The title doesn’t suggest that Machida was out of control in his 205 bouts. Rather, it’s saying that he was in “passive control” as opposed to “active and aggressive control”. This difference matters.
Lyoto Machida has been elite for years — before the dog fight between Alexander Gustafsson and Jon Jones, Machida was the only man to best Jon Jones in a round. Machida has a 74 inch reach — in Light Heavyweight, the average was 76.2; Middleweight was 74.4 (if you don’t think this matters much, please give Fightnomics a read).

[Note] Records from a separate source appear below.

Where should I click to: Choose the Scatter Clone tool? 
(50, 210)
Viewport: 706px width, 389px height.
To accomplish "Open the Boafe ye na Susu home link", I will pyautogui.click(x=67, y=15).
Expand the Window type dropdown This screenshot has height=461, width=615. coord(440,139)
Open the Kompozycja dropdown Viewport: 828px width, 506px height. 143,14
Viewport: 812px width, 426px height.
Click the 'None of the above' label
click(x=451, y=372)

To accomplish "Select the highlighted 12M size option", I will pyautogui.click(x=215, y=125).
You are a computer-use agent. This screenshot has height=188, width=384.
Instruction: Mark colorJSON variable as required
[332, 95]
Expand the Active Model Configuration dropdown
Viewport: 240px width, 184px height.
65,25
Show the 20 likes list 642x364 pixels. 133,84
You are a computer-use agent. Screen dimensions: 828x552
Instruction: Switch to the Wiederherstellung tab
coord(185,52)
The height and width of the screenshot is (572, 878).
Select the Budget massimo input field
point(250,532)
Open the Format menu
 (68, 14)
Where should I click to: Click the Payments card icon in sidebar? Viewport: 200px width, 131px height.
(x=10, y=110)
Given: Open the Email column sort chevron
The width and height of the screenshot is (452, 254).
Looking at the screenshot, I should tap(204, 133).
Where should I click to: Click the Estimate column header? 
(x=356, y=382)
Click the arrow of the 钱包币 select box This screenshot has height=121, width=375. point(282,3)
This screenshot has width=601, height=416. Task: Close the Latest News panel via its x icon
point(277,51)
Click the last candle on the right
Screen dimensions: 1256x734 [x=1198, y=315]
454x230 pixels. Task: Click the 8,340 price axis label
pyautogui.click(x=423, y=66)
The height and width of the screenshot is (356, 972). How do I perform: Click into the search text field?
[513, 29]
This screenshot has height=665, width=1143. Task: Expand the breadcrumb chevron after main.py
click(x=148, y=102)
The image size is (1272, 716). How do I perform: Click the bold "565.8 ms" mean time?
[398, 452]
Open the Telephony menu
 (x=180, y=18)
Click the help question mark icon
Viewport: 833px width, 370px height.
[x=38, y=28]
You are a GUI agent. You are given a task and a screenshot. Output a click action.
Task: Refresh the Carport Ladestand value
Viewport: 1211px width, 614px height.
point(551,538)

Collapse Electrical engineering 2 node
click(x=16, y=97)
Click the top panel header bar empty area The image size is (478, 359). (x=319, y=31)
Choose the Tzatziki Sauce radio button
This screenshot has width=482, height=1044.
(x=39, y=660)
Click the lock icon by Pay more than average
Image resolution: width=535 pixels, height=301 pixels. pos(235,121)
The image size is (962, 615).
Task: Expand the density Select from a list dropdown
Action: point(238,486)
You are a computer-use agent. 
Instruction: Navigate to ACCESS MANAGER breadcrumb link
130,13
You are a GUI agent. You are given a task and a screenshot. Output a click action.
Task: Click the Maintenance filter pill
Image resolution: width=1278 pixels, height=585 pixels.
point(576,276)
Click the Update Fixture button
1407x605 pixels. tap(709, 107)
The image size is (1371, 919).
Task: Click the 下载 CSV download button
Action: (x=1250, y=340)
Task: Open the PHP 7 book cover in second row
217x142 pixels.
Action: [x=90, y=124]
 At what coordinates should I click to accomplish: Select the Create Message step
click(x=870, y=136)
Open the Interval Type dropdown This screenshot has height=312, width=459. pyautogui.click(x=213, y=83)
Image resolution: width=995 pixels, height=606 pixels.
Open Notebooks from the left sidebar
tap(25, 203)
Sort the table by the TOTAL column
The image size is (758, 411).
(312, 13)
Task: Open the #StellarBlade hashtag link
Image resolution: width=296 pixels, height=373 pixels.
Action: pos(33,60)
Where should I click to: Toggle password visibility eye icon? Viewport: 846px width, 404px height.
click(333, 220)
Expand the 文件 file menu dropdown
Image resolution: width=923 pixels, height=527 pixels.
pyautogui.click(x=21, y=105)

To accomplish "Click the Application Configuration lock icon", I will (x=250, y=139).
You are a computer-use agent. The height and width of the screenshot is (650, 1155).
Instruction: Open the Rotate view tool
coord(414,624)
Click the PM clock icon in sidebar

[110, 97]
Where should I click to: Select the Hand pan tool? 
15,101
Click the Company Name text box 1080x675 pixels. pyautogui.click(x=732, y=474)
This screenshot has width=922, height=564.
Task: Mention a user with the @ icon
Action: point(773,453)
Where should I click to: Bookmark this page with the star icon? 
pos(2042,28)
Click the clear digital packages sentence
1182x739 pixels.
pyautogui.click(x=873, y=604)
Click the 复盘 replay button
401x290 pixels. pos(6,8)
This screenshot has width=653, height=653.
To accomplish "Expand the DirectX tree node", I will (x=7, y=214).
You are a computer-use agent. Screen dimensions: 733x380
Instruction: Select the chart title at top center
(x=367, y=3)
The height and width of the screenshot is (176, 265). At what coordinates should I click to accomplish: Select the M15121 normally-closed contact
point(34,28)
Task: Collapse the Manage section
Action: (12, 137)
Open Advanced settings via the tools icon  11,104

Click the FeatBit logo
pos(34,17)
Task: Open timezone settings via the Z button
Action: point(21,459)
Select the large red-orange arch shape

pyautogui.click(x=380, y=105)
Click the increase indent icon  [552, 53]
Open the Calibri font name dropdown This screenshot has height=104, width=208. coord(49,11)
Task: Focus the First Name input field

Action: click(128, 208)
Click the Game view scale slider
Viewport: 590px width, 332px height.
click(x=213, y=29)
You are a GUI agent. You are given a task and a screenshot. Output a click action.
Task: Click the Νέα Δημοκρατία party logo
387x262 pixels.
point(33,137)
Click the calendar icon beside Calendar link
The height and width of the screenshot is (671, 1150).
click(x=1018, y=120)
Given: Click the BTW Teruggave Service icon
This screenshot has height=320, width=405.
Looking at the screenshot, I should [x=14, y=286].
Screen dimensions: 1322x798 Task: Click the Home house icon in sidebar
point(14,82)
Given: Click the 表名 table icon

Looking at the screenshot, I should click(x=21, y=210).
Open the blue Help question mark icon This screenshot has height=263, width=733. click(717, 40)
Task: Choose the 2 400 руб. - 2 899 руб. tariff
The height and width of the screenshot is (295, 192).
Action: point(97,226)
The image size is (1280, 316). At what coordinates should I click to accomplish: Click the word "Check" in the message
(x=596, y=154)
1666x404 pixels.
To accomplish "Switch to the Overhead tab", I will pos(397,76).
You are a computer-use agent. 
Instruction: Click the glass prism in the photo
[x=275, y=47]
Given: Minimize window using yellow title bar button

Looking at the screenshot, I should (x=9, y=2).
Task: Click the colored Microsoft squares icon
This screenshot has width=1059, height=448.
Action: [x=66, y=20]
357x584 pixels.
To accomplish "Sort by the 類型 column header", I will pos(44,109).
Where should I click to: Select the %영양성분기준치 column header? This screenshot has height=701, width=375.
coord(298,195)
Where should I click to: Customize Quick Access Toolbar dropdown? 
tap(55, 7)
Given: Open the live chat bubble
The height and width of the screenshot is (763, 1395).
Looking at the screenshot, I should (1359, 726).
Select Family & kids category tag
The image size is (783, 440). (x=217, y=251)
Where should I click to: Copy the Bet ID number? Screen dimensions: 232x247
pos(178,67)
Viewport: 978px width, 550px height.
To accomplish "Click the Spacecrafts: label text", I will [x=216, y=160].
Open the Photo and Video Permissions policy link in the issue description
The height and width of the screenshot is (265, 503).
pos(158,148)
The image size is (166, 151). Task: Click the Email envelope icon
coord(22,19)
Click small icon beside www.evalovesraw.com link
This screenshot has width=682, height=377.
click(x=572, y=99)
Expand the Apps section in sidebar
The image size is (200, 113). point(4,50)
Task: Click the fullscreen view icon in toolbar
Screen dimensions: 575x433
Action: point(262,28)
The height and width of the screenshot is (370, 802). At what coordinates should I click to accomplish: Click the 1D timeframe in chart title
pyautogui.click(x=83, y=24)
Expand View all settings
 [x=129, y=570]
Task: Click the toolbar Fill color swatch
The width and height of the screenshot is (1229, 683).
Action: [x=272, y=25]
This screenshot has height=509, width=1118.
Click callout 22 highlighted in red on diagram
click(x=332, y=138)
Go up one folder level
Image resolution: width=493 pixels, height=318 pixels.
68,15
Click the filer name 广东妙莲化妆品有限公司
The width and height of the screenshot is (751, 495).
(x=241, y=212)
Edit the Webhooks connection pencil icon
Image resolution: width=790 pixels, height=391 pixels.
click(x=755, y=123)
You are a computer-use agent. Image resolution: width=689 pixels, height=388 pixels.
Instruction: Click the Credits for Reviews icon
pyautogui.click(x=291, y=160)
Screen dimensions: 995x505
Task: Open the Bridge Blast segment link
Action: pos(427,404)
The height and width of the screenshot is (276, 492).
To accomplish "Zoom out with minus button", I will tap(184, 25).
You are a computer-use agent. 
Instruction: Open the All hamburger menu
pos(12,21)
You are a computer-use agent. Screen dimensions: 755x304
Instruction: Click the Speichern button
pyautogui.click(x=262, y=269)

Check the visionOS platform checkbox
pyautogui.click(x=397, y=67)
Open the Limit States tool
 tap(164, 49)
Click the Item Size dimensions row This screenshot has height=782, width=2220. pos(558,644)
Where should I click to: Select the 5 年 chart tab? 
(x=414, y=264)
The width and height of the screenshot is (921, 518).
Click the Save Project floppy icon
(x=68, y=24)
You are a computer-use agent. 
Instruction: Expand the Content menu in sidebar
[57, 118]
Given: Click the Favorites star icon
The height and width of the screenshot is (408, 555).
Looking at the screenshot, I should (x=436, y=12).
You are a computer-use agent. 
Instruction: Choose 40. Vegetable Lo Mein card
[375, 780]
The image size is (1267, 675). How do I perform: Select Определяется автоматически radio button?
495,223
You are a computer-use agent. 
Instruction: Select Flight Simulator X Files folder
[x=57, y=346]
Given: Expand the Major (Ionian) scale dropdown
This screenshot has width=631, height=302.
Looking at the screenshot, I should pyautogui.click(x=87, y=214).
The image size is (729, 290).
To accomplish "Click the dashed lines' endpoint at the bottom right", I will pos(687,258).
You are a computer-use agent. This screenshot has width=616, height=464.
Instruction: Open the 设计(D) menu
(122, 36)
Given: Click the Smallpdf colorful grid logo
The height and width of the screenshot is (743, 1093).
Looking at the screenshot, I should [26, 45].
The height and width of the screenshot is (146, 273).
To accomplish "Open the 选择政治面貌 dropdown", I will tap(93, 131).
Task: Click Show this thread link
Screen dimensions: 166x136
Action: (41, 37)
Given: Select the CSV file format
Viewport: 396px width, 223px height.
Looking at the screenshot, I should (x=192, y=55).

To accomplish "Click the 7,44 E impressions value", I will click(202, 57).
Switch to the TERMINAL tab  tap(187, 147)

As a smaller Light Heavyweight, Machida was often forced to fight closer to the octagon — many of his opponents had either equal or stronger base — this forced a style based on a strong outside and counter game with emphasis on footwork.
In full-contact combat sports, it’s rare to consistently fight well when pushed back. You see it from several greats: e.g. Samaart Payakaroon, Muhammad Ali, and Anderson Silva — all of whom are elusive and able to fight on the outside without a high-guard. By nature (after lots of nurture), elite Shotokan Karatekas are comfortable with being passive and elusive. And in my opinion, Machida isn’t solidified in this “GOAT” category mainly because he competed at 205.
Techniques When Lyoto Machida is Pressured
The Most Beautiful Left-Straight of Them All
Side-step into an inside-angle left-straight
I’ve recently discussed that there’s two types of counter-fighting: “Aggressive and Passive.” Basically, the former is off pressuring the opponent, and the latter is off being pressured. Not many fighters can consistently do well with the latter — Machida is one that can. Generally, fighters resort to this strategy because they have a lesser base and get pushed back. Fighters like Machida use their speed advantage and their opponent’s force going forward to counter.
It’s a difficult tactic because of the amount of footwork required (one must refrain from being trapped near the cage). Machida did push forward and take center in his 205 bouts, but not in frequency and definitely not in the way he did against Mark Munoz.
Against Mark Munoz: Aggression, Center-Control, and Head-Kick Setup
If you go back and watch Machida’s fight against Munoz, you’ll see that Machida literally controlled the center every second of the fight. Controlling center methodologically (inching forward instead of rushing forward) means dictating the pace and exchanges.
If Munoz tries to rush forward (takedown or strikes), Machida would simply move back, side-step, and regain it quickly (also discussed in Faber vs. Barao).
A Masterful Example via Orono Wor Petchpun in Muay Thai
Effective Setup of High-Kick in Southpaw vs. Orthodox — Youtube Video
Controlling the center means lots more roundhouses from Machida — pushing the opponent back means the opponent has less chances to cut-off and react to the kick. This is especially true near the cage and in a Southpaw vs. Orthodox matchup.
Against Light Heavyweights, these type of strategies aren’t nearly as viable for Machida. But in Middleweight, he’s neither at a reach nor base disadvantage. Machida can now employ aggressive and passive counter game — and one such fighter is extremely dangerous. I reckon that of all middleweights, Machida is the most “in control” because he’s probably the only one who can do both very effectively.
I’m truly excited to see whether Machida could replicate similar principles against Gegard Mousasi and his future opponents.